Segment Start: Dataset extract
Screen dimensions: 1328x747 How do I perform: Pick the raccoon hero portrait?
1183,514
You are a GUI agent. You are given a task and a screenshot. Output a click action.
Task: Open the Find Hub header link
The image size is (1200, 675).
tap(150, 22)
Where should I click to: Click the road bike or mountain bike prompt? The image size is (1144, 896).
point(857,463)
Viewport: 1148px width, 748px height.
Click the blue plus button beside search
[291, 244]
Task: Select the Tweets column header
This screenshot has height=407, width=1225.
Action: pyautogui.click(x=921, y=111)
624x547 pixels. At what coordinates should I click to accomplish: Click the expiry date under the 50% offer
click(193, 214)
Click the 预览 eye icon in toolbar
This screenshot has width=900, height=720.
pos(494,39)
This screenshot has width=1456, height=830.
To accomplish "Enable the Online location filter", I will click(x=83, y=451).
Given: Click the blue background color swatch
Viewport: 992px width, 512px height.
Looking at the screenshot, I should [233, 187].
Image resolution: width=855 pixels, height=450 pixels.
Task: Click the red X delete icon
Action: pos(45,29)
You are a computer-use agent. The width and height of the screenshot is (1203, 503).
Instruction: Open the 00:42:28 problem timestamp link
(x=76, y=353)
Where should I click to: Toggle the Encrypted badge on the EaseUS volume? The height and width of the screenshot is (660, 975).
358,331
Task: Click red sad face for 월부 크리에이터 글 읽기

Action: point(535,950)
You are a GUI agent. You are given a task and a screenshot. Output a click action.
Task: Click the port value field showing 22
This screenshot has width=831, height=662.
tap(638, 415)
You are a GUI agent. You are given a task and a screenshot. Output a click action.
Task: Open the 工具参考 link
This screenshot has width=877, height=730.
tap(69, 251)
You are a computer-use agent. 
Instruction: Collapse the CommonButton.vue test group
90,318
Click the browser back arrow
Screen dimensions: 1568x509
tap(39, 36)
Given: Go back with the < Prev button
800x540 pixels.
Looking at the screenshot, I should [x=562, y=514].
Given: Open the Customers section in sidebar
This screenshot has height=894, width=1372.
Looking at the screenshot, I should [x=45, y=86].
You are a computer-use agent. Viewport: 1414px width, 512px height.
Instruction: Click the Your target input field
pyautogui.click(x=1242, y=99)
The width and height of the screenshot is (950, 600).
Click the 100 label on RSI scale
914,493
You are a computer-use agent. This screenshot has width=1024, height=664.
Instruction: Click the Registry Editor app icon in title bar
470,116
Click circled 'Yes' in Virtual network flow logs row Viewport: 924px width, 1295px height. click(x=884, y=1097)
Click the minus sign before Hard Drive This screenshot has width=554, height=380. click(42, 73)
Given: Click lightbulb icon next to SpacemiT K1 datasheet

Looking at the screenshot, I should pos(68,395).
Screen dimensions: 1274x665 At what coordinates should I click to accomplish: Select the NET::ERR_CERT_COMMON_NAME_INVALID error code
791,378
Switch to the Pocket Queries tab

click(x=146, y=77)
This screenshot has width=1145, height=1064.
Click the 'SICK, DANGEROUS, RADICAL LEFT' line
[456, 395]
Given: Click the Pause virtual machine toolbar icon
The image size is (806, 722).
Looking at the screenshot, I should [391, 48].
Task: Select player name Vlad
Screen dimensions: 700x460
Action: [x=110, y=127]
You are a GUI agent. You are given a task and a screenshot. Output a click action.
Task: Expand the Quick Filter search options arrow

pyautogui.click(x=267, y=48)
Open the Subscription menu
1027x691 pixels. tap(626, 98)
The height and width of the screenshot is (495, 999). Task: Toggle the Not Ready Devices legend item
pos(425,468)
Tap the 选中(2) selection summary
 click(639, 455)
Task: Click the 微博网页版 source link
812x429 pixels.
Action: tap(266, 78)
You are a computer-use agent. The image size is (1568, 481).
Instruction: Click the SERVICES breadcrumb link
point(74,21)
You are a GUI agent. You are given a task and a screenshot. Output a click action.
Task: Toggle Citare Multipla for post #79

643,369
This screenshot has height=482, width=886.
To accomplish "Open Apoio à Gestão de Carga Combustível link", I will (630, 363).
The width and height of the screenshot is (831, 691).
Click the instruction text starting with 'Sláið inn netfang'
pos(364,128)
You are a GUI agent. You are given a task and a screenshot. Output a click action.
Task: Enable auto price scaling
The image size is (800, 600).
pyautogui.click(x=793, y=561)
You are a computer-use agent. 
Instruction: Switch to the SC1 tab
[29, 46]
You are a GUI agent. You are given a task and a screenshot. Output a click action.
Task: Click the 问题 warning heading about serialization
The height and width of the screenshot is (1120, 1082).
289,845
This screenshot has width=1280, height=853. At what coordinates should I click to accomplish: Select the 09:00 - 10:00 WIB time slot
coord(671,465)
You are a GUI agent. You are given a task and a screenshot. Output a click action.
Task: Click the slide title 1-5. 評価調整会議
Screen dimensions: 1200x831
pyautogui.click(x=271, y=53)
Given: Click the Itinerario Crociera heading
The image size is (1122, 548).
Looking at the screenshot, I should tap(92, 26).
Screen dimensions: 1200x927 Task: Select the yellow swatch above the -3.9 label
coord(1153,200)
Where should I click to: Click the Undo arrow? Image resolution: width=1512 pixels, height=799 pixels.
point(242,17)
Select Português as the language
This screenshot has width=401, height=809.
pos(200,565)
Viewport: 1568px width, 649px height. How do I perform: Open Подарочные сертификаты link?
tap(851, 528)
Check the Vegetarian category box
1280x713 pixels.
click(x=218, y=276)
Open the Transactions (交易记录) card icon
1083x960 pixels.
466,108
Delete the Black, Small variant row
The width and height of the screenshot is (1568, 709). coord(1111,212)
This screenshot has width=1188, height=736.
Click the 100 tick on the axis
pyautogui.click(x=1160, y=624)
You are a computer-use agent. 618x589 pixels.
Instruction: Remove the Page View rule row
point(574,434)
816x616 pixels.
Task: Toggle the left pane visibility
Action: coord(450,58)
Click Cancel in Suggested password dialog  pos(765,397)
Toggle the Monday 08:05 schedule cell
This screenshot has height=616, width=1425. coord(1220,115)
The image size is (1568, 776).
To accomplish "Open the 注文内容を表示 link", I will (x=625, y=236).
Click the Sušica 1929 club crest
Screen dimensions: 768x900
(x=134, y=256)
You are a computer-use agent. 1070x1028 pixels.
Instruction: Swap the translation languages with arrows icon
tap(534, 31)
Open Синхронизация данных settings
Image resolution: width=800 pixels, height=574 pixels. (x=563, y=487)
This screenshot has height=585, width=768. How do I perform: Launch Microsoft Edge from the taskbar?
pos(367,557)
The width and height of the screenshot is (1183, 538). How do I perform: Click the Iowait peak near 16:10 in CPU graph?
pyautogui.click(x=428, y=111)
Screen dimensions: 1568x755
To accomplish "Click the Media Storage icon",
Segment End: Dataset extract
• [What is expected] Among the lines of the data, identify those with the word "heading". Copy each of them.

• [Solution for this task]
Task: Click the 问题 warning heading about serialization
Given: Click the Itinerario Crociera heading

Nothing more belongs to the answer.